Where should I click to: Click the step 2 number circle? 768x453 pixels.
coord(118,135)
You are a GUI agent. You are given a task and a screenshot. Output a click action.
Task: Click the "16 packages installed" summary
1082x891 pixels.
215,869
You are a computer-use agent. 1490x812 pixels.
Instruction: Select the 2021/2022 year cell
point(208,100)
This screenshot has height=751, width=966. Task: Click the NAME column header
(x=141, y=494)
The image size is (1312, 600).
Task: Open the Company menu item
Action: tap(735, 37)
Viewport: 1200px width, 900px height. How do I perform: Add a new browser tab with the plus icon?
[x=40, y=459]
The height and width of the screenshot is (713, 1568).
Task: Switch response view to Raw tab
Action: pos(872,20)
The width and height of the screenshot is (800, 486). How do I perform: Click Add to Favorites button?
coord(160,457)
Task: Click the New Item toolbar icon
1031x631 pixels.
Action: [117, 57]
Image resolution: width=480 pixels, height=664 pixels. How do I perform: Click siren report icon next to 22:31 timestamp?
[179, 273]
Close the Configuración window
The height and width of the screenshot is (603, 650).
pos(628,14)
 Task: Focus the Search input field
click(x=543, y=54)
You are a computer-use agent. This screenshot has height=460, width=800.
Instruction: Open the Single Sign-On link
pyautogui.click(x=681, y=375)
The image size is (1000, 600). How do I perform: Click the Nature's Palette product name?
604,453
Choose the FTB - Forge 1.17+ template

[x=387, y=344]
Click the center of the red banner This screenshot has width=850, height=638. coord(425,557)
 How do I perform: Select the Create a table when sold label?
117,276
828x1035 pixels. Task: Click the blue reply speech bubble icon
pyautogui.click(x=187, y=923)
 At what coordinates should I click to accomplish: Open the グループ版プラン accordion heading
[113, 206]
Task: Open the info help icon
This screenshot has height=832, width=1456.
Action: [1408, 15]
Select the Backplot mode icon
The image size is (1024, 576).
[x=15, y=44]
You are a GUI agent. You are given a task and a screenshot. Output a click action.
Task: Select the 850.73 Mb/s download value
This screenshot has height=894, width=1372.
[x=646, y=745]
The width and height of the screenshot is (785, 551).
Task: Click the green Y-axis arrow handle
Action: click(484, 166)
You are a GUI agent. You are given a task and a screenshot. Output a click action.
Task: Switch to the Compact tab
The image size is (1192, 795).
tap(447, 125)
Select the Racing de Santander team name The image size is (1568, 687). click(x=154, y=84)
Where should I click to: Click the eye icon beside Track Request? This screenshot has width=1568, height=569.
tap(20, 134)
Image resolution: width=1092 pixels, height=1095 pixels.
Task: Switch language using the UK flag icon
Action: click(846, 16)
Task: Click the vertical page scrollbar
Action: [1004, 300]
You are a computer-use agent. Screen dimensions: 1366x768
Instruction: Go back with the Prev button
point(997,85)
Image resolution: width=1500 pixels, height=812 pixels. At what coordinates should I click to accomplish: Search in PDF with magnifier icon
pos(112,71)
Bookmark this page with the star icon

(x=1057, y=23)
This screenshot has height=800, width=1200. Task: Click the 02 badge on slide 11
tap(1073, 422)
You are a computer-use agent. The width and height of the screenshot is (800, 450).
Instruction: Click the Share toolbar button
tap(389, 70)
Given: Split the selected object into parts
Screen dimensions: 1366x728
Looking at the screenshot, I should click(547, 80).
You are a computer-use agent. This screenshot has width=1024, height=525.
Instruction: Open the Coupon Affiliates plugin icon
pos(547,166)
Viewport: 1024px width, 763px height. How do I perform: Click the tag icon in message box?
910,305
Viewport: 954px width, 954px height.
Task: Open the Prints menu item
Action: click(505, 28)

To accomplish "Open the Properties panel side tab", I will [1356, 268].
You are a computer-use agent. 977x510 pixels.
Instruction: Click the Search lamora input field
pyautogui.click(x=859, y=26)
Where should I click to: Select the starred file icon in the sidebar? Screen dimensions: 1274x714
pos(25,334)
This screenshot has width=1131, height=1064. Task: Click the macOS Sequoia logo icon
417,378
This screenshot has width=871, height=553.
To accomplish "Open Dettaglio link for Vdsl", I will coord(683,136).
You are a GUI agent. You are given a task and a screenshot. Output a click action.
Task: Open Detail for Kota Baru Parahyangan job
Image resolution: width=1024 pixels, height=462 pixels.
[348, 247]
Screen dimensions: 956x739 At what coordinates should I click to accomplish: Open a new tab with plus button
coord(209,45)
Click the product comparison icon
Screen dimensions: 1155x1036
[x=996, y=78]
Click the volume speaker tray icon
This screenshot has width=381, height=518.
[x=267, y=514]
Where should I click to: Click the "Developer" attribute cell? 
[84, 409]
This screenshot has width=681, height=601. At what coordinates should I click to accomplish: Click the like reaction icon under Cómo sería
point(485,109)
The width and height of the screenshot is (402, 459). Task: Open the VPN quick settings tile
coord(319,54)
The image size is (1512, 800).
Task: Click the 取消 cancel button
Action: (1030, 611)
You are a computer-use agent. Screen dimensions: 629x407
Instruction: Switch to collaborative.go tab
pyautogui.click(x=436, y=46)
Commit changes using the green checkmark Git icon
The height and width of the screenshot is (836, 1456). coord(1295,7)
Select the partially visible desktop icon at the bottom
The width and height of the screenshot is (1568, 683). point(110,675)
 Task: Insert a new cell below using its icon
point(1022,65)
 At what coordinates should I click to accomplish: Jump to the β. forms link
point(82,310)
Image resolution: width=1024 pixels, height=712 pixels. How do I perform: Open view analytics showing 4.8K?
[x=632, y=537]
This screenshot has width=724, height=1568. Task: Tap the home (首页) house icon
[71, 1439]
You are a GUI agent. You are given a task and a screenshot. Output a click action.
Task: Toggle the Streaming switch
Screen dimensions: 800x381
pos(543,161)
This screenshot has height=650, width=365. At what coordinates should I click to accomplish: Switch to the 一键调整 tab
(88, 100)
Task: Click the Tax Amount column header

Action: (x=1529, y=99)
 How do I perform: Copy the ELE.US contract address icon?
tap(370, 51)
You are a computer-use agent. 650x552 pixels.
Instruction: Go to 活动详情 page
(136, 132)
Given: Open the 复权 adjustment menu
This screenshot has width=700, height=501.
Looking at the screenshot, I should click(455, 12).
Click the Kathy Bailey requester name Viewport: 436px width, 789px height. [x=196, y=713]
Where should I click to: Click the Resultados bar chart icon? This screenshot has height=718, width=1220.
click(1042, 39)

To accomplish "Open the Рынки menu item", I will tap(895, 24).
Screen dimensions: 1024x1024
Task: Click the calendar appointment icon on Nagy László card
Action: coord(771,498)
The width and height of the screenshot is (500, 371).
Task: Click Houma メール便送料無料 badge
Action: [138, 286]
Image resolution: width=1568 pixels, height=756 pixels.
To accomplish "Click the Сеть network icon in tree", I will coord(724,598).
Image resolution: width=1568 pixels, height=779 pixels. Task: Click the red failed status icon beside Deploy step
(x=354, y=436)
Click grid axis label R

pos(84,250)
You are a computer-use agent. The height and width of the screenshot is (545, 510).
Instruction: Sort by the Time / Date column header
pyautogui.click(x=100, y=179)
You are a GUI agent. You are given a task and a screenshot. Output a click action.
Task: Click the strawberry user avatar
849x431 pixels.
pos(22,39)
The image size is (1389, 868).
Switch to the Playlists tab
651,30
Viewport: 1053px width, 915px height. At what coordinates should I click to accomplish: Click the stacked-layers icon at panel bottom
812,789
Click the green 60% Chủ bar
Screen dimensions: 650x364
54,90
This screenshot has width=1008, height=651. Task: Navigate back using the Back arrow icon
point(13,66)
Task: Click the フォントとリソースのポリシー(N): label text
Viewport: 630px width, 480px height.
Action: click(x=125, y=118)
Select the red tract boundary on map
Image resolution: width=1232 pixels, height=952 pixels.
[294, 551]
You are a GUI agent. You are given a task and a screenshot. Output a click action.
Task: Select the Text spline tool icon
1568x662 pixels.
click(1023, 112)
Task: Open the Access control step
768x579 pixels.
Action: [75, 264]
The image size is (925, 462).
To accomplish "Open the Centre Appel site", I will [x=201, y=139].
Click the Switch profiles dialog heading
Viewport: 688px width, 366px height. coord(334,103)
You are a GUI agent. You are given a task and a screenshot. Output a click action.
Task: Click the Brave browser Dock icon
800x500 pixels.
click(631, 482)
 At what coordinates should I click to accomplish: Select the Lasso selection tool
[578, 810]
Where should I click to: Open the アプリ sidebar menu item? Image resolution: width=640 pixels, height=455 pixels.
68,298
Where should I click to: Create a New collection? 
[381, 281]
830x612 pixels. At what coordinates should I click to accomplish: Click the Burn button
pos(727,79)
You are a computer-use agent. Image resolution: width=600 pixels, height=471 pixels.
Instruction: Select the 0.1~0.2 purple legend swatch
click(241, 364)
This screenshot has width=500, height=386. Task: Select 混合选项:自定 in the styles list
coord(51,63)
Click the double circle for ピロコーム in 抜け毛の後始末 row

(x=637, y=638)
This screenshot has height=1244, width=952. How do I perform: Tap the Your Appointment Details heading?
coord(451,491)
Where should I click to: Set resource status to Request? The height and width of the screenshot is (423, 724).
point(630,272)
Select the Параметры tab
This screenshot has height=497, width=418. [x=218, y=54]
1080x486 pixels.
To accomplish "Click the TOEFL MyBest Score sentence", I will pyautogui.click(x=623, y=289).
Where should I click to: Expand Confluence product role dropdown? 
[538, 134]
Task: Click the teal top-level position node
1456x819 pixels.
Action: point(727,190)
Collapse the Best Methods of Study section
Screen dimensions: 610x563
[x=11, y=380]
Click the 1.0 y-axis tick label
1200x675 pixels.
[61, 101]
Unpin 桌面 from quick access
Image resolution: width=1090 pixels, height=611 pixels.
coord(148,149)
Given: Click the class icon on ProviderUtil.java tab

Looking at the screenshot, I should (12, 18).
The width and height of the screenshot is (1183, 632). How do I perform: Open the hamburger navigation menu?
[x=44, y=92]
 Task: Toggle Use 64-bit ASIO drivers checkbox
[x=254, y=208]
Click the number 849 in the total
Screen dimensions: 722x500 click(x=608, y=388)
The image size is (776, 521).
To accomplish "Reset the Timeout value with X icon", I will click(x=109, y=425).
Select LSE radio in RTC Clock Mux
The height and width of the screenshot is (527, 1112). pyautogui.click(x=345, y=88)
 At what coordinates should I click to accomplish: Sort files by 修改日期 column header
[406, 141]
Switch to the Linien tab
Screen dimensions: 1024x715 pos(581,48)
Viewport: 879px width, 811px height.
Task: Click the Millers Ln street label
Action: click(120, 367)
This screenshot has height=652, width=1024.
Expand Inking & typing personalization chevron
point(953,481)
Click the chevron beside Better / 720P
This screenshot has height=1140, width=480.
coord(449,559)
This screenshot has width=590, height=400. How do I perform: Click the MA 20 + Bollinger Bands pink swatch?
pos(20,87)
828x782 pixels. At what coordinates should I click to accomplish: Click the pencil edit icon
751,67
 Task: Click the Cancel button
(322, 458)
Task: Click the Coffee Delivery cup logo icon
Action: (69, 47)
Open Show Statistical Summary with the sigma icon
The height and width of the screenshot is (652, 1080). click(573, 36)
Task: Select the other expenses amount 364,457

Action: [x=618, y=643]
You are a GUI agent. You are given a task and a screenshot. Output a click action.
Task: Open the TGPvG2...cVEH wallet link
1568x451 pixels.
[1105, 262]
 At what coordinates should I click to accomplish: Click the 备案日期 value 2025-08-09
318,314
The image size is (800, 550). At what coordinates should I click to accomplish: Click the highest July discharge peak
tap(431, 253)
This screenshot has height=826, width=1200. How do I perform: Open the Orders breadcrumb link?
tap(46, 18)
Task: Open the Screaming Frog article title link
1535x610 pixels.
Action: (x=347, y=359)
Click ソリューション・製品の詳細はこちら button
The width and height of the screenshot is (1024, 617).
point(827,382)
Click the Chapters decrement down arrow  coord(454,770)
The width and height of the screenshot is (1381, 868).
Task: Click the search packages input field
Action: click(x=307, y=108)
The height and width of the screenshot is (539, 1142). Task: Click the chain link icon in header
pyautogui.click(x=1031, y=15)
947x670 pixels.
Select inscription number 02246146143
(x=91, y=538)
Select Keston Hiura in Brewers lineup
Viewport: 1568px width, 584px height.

——————————

_Work item_. From the records above, state how many lines contain the word "computer", and leave out everything else.

_Response_. 10